THE FUGUE
Sound (by Benoit Granier), wood platform, oil paint, speakers (by Florian Grond), aluminum, microprocessors, sound modules and circuitry
Central element: 49” x 30” x 80”; each of 5 speakers: 12” x 12” x 3”

The Fugue consists of a black stage-like platform with an arrangement of aluminum channel on top. Between the spaces created by the staggered aluminum structures, five miniature, white paintings are motorized, programmed and choreographed to appear, disappear, reverse and re-appear like the musical structure of a fugue.1 Accompanying all this is Benoit Granier’s multi-channeled composition Unmentioned, what it can become as though it were not…(Fugue), which is based on the acoustic artist Florian Grond’s sonification of the abstract painting used in my piece Delay. In other words, Granier took the sounds derived from a painting and turned them into a fugue. Or, put yet another way, Granier took a painting’s typically inaudible voice (made audible for Delay) and set it to music, which in turn inspired the mechanical opera The Fugue.

The tiny paintings’ movements in the work are meant to suggest a play between related characters who cannot quite escape their fate. Their actions have a complex (but, perhaps, not intuitively graspable) structure1 that starts to disintegrate, is then recalibrated but, like most things in life, is, nonetheless, subtly altered by its circumstances.

Completing all this is a black mirror, off to one side, that reflects the miniature set-up, referencing the work’s ever-changing context and the poignant reality that things (and people) are doomed to change– are continuously in a state of flux, morphing, challenging and altering us.
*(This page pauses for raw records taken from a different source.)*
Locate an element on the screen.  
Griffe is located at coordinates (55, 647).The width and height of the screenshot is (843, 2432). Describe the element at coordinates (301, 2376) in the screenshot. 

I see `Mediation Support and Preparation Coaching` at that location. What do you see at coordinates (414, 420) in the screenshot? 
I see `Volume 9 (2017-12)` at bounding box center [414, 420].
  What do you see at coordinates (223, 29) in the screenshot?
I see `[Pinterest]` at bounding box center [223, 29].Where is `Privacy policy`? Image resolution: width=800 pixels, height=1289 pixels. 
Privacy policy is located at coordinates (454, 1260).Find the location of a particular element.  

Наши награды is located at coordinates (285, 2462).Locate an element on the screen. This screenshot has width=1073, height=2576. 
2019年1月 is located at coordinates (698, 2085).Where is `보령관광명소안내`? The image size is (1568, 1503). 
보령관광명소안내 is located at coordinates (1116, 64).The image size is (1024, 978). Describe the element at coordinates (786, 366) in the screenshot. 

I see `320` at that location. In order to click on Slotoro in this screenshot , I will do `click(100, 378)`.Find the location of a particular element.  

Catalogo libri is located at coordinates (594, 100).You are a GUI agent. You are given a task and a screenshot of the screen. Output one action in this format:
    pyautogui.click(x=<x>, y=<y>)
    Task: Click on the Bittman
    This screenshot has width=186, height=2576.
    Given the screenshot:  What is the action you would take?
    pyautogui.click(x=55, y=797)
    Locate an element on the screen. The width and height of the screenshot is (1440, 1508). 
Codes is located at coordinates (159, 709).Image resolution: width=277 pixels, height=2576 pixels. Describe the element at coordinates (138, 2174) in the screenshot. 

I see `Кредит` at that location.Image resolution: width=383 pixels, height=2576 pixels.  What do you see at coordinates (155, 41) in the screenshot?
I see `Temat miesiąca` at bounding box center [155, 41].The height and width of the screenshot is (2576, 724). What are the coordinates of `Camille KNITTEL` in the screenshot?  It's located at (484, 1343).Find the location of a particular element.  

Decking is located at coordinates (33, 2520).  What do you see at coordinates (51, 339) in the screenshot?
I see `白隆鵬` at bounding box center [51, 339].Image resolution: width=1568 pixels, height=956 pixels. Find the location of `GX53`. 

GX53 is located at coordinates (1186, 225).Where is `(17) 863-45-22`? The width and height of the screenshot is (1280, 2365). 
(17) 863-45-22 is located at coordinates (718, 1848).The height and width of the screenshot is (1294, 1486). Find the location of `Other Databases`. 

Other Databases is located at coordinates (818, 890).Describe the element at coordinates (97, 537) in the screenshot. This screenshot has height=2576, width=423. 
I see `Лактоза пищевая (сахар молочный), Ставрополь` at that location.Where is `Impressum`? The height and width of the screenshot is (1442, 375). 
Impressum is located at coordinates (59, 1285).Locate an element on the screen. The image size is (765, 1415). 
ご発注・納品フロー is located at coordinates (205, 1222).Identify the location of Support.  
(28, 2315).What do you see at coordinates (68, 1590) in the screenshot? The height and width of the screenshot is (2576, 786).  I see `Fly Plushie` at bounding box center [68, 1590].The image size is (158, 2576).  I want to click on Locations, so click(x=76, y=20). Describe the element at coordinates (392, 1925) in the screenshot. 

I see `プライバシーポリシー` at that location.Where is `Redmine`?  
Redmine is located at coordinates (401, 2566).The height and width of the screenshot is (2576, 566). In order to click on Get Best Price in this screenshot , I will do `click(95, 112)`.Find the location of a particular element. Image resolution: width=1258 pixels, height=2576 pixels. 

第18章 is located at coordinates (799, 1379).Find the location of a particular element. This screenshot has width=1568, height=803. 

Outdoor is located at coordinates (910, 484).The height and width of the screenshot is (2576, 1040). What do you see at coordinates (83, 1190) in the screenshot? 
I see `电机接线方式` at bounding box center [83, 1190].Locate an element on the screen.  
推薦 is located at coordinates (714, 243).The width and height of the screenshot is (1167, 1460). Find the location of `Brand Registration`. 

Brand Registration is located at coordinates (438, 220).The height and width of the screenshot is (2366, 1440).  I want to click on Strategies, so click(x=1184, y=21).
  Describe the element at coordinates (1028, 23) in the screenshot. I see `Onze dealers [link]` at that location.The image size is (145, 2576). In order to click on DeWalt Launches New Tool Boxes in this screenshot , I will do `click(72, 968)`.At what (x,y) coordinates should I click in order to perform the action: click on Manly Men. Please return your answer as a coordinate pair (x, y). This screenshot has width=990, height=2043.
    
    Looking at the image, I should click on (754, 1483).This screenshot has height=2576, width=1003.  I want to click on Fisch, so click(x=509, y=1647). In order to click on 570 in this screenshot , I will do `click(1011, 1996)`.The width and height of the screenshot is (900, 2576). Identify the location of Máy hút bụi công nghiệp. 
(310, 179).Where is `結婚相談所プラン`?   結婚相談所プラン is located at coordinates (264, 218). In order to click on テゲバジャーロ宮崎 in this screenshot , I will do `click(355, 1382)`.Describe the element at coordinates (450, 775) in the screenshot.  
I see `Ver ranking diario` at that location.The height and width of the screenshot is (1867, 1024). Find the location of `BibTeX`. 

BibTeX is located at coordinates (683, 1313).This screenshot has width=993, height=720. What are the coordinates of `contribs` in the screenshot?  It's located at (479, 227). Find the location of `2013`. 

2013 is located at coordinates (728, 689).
1 Each moving miniature painting has its own choreographed score; but it is closely related to the others. The first is programmed to move to a set of commands that are based on the degrees that make up a circle, 360. The second’s code is exactly the same, but its start time is delayed; the third’s code is reversed and so on. Over time, however, different factors – humidity, heat, skidding and others, which are purposely not constrained– will affect the paintings’ movements; so that eventually, they will hit the end of their tracks. At this point, the code will send the errant one back to the start, while all the others will continue and a new choreography – still constrained by the numerical structure of the code – will, thus, emerge.